Download or read book Plantation Between the Waters written by Lee Brockington. This book was released on 2006-10. Available in PDF, EPUB and Kindle. Book excerpt:

The History of Georgetown County, South Carolina

Author :
Release : 1970
Genre : History
Kind : eBook
Book Rating : /5 ( reviews)

Download or read book The History of Georgetown County, South Carolina written by George C. Rogers. This book was released on 1970. Available in PDF, EPUB and Kindle. Book excerpt: [December 2001]

Dixie Be Damned

Author :
Release : 2015-05-11
Genre : History
Kind : eBook
Book Rating : 089/5 ( reviews)

Download or read book Dixie Be Damned written by Neal Shirley. This book was released on 2015-05-11. Available in PDF, EPUB and Kindle. Book excerpt: In 1891, when coal companies in eastern Tennessee brought in cheap convict labor to take over their jobs, workers responded by storming the stockades, freeing the prisoners, and loading them onto freight trains. Over the next year, tactics escalated to include burning company property and looting company stores. This was one of the largest insurrections in US working-class history. It happened at the same time as the widely publicized northern labor war in Homestead, Pennsylvania. And it was largely ignored, then and now. Dixie Be Damned engages seven similarly "hidden" insurrectionary episodes in Southern history to demonstrate the region's long arc of revolt. Countering images of the South as pacified and conservative, this adventurous retelling presents history in the rough. Not the image of the South many expect, this is the South of maroon rebellion, wildcat strikes, and Robert F. Williams's book Negroes with Guns, a South where the dispossessed refuse to quietly suffer their fate.
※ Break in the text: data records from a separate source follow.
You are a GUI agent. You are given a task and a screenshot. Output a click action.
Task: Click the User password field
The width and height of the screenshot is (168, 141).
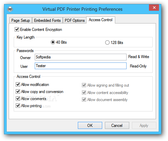coord(80,66)
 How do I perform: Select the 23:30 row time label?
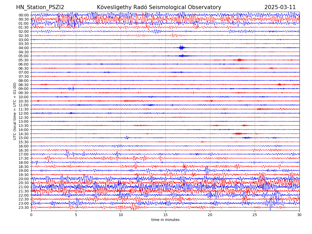tap(24, 207)
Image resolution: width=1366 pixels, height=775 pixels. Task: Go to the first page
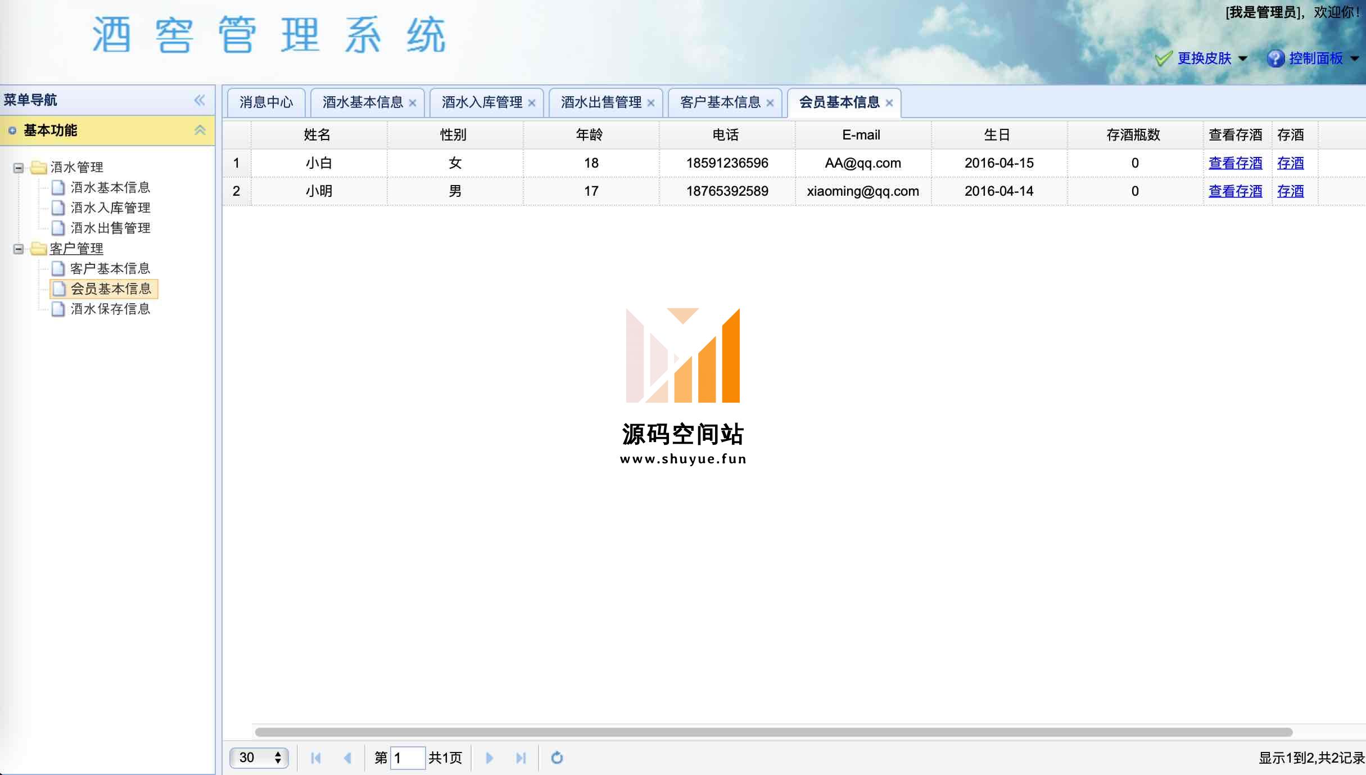[316, 758]
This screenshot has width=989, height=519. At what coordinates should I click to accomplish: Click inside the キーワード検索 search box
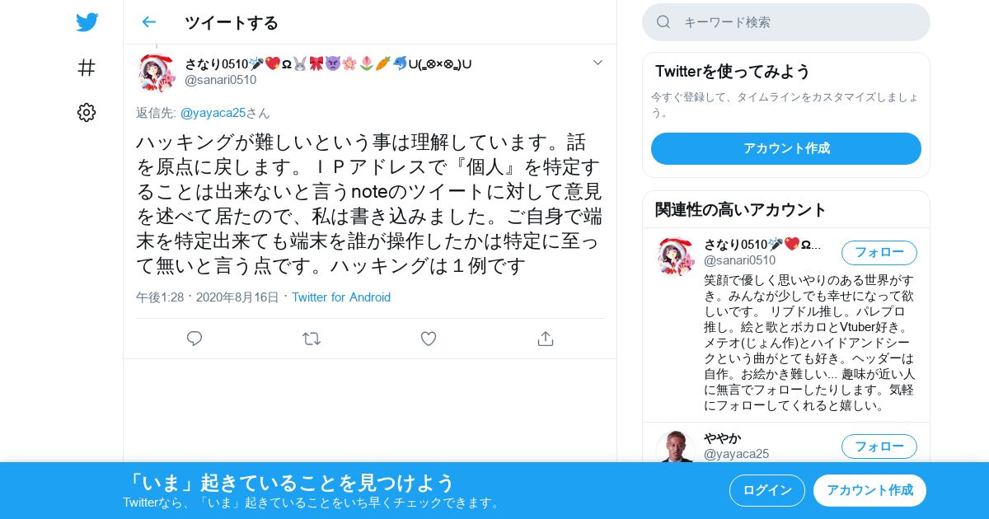(x=786, y=22)
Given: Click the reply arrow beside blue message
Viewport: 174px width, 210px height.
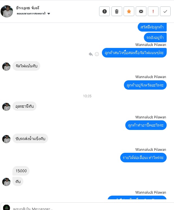Looking at the screenshot, I should 91,54.
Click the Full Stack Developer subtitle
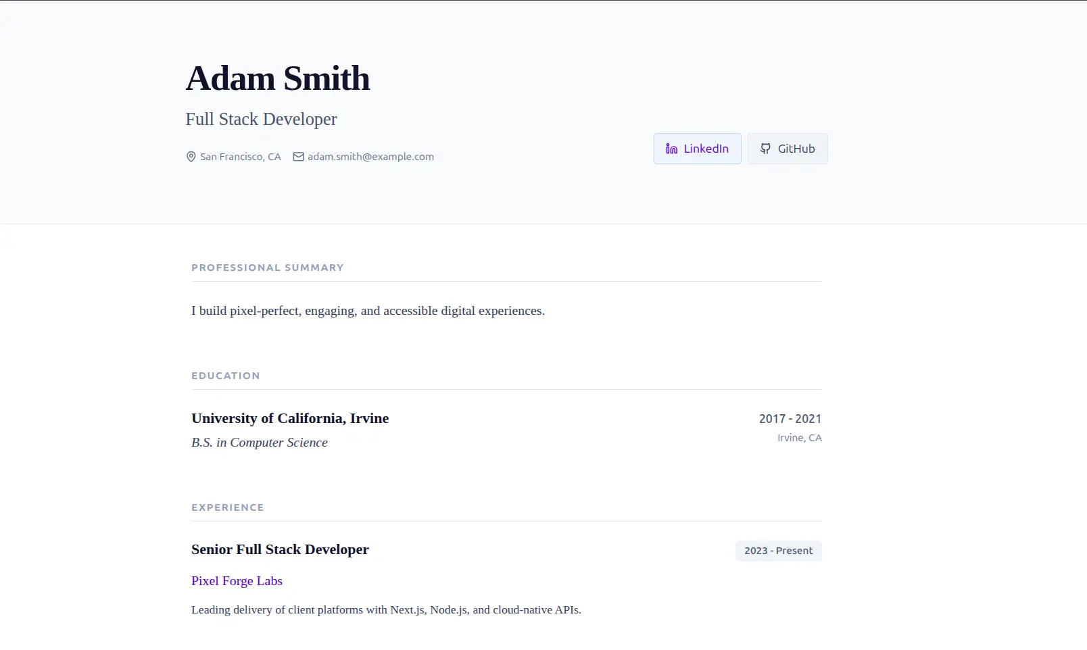The image size is (1087, 650). 261,120
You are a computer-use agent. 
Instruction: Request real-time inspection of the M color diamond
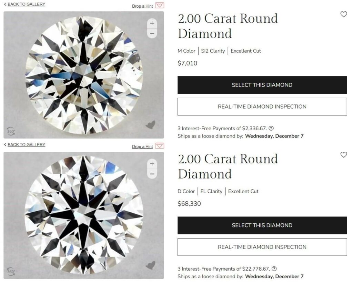click(x=262, y=107)
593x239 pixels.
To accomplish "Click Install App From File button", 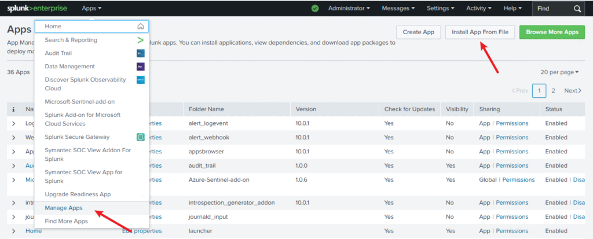I will click(x=479, y=32).
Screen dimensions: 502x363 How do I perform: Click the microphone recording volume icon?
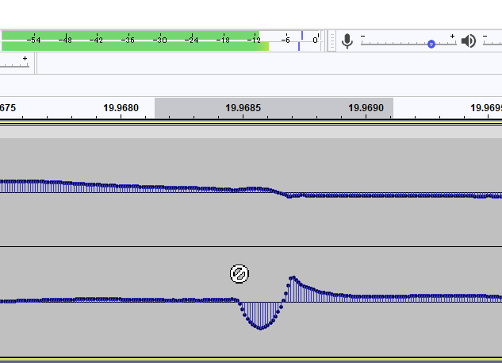pos(347,41)
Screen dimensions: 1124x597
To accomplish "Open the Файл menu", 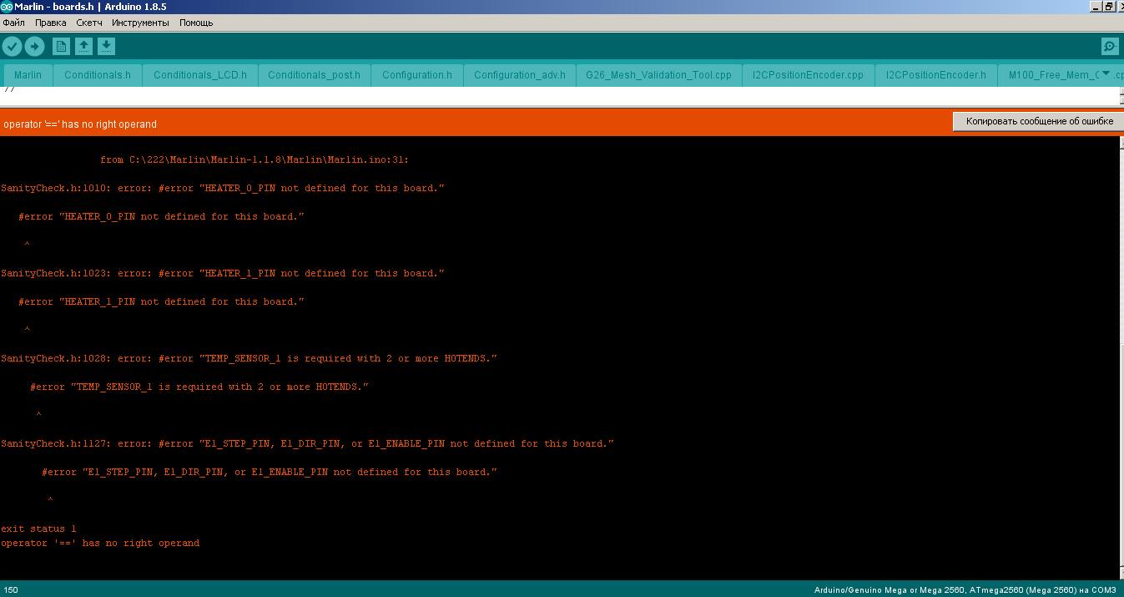I will pos(13,23).
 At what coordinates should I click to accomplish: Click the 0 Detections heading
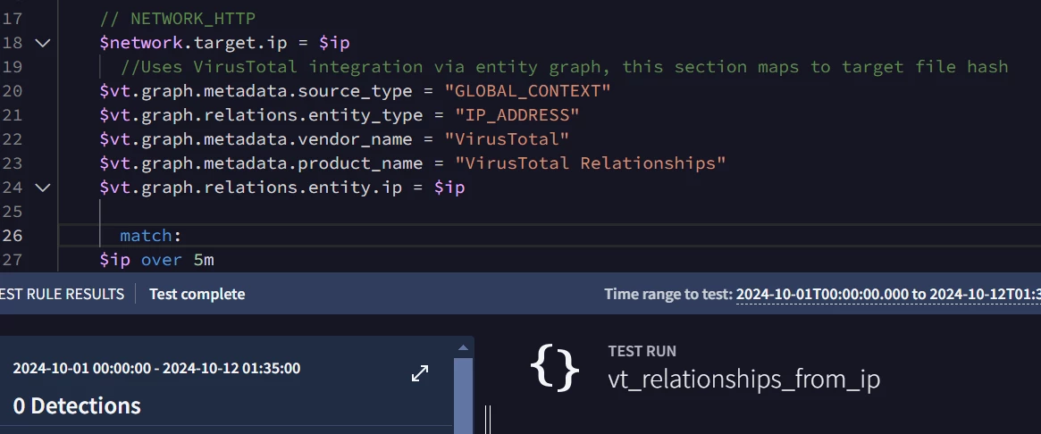point(77,405)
This is people's history at its best: slave revolts, multiracial banditry, labor battles, prison uprisings, urban riots, and more. Neal Shirley grew up in Winston-Salem, North Carolina, and now lives in Durham, NC, where he is involved in several anti-prison initiatives and runs a small publishing project called the North Carolina Piece Corps. Saralee Stafford was born in the Piedmont of North Carolina. Her recent political work has focused on connecting the struggles of street organizations with those of anarchists in the area. She teaches gender-related health in Durham, North Carolina.

Willtown

Author :
Release : 1999-07-01
Genre : Excavations (Archaeology)
Kind : eBook
Book Rating : 536/5 ( reviews)

Download or read book Willtown written by Martha A. Zierden. This book was released on 1999-07-01. Available in PDF, EPUB and Kindle. Book excerpt: Willtown was founded in the late 17th century on the banks of the South Edisto River, but the movement of the Willtown Church in the 1760s to another location marked the demise of the town. Hugh C. Lane Jr. encouraged The Charleston Museum in its research in and around the Willtown area, asking the question, "Why did Willtown fail?" "Our serendipitous discovery of James Stobo's rice plantation a mile from Willtown revealed a site remarkable in its pristine preservation, the clarity of its stratigraphic record, the number and types of artifacts recovered, and in the complexity of its architectural detail."--Introduction, p. 1.

The Beneficiary

Author :
Release : 2020-04-14
Genre : Biography & Autobiography
Kind : eBook
Book Rating : 038/5 ( reviews)

Download or read book The Beneficiary written by Janny Scott. This book was released on 2020-04-14. Available in PDF, EPUB and Kindle. Book excerpt: A NEW YORK TIMES NOTABLE BOOK OF THE YEAR "[A] poignant addition to the literature of moneyed glamour and its inevitable tarnish and decay…like something out of Fitzgerald or Waugh."—The New Yorker A parable for the new age of inequality: part family history, part detective story, part history of a vanishing class, and a vividly compelling exploration of the degree to which an inheritance—financial, cultural, genetic—conspired in one person's self-destruction. Land, houses, and money tumbled from one generation to the next on the eight-hundred-acre estate built by Scott's investment banker great-grandfather on Philadelphia's Main Line. There was an obligation to protect it, a license to enjoy it, a duty to pass it on—but it was impossible to know in advance how all that extraordinary good fortune might influence the choices made over a lifetime. In this warmly felt tale of an American family's fortunes, journalist Janny Scott excavates the rarefied world that shaped her charming, unknowable father, Robert Montgomery Scott, and provides an incisive look at the weight of inheritance, the tenacity of addiction, and the power of buried secrets. Some beneficiaries flourished, like Scott's grandmother, Helen Hope Scott, a socialite and celebrated horsewoman said to have inspired Katherine Hepburn's character in the play and Academy Award-winning film The Philadelphia Story. For others, including the author's father, she concludes, the impact was more complex. Bringing her journalistic talents, light touch, and crystalline prose to this powerful story of a child's search to understand a parent's puzzling end, Scott also raises questions about our new Gilded Age. New fortunes are being amassed, new estates are being born. Does anyone wonder how it will all play out, one hundred years hence?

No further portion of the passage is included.